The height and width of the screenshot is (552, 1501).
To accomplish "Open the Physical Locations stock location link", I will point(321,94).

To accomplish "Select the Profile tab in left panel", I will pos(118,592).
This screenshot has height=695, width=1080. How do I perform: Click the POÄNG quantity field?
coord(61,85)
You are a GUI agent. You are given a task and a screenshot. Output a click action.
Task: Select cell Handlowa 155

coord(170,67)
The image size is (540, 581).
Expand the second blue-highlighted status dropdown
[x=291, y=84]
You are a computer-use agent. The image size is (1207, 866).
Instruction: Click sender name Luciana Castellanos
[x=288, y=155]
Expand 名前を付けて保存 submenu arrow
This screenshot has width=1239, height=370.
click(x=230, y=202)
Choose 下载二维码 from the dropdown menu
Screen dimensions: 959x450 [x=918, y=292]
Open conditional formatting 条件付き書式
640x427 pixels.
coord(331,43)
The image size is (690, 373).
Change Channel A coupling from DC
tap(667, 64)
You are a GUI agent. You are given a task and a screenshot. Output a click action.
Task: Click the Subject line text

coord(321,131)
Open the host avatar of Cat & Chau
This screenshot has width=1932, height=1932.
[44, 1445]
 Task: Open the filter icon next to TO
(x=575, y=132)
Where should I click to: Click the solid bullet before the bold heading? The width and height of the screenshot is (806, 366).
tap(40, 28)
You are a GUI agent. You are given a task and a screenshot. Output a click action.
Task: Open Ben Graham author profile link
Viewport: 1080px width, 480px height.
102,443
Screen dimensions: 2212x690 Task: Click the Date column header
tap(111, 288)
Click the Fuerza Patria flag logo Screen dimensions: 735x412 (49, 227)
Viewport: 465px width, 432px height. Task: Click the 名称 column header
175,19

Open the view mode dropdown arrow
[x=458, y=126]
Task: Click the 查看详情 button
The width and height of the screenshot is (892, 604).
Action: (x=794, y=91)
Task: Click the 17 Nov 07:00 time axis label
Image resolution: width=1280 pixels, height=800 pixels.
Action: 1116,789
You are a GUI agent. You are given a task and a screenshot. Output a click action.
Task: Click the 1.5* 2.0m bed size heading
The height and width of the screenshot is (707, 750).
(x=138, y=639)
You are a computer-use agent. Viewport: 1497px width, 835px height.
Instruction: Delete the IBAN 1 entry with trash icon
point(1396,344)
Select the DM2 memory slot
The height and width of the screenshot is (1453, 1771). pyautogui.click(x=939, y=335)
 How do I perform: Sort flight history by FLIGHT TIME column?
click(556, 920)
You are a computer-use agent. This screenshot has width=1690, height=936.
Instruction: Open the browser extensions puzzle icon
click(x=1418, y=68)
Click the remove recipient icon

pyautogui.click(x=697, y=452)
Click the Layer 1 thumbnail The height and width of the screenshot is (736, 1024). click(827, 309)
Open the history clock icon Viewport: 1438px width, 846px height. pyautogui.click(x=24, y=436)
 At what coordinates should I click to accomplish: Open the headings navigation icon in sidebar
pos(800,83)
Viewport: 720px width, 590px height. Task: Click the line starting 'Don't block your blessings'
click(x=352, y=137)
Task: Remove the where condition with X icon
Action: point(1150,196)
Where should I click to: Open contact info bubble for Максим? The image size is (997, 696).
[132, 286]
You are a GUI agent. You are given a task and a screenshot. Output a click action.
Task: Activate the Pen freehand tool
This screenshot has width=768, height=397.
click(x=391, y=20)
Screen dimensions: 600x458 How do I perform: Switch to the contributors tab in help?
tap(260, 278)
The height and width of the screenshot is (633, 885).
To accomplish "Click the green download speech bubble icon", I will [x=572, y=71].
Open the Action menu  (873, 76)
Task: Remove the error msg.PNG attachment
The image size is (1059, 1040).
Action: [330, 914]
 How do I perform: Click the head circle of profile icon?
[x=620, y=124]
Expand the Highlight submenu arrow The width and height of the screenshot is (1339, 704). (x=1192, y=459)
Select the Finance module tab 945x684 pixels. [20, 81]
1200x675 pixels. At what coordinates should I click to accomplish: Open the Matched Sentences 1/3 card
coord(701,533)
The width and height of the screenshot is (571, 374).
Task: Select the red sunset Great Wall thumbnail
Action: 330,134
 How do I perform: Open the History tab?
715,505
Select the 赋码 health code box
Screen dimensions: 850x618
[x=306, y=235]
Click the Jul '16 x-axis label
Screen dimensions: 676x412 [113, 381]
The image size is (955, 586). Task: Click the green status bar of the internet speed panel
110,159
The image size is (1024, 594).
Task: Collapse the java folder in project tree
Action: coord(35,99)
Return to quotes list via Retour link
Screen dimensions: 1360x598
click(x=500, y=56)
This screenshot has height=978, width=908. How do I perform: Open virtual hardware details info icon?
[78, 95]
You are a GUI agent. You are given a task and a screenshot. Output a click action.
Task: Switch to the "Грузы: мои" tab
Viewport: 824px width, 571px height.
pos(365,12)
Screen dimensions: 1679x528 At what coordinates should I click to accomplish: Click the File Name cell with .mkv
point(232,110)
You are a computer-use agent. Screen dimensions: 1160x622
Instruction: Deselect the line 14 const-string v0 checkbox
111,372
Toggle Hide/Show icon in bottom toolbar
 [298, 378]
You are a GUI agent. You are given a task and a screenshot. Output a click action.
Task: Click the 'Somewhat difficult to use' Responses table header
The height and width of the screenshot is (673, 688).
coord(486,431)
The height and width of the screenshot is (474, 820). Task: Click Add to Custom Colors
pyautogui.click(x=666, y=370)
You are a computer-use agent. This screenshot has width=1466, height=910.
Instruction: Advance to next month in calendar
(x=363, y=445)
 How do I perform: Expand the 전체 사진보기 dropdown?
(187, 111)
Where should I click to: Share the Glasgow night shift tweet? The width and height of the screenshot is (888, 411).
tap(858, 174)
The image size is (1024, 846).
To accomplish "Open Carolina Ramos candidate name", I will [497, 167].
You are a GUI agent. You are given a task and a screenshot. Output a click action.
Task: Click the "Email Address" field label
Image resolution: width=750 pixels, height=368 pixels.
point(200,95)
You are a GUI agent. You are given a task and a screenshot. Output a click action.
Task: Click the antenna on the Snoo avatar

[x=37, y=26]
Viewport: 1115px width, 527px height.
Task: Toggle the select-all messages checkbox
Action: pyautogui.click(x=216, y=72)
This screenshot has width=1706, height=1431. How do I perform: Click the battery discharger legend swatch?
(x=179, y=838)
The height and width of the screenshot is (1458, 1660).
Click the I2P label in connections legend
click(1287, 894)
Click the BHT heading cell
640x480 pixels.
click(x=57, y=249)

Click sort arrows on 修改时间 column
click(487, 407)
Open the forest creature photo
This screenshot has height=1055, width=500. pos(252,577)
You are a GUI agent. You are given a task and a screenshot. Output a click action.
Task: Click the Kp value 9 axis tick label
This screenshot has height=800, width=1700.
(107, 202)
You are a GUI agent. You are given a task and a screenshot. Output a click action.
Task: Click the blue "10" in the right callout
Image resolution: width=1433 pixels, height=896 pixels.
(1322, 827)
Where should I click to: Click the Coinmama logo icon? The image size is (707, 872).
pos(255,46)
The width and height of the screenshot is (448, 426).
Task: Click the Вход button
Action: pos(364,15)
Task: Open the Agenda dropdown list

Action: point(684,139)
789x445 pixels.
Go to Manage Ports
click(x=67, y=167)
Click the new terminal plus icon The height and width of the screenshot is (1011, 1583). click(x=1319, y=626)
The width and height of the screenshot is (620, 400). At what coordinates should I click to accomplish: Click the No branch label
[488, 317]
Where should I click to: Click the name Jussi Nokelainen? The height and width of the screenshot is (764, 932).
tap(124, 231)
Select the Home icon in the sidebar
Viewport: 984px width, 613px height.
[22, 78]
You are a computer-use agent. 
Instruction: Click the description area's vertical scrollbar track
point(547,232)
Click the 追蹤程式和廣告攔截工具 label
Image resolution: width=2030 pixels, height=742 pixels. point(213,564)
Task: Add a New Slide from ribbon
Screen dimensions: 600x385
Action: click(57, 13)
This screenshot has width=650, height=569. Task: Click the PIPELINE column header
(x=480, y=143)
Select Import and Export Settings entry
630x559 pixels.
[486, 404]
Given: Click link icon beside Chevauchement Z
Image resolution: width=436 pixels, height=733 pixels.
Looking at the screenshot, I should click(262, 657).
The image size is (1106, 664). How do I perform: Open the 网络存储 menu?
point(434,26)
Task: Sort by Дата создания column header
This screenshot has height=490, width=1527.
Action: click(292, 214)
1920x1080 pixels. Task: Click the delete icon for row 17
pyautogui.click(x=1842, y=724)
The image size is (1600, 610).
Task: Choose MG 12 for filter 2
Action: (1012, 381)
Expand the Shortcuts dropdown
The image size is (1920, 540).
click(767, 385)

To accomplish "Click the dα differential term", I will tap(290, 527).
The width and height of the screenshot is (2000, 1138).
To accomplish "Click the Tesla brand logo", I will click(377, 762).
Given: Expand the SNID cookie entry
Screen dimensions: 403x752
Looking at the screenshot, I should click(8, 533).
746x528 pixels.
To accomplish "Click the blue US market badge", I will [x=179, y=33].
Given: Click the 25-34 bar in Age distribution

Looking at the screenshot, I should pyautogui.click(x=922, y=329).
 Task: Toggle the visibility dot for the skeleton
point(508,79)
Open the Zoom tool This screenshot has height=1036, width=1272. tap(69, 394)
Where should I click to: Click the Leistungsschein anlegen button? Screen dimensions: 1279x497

■ ■ ■

- [YOUR OBJECTIVE]: Search the data for the string "link" and copy out every line where it is found.

- [WRITTEN SOLUTION]:
To accomplish "Open the Physical Locations stock location link", I will point(321,94).
Task: Open Ben Graham author profile link
Return to quotes list via Retour link
Given: Click link icon beside Chevauchement Z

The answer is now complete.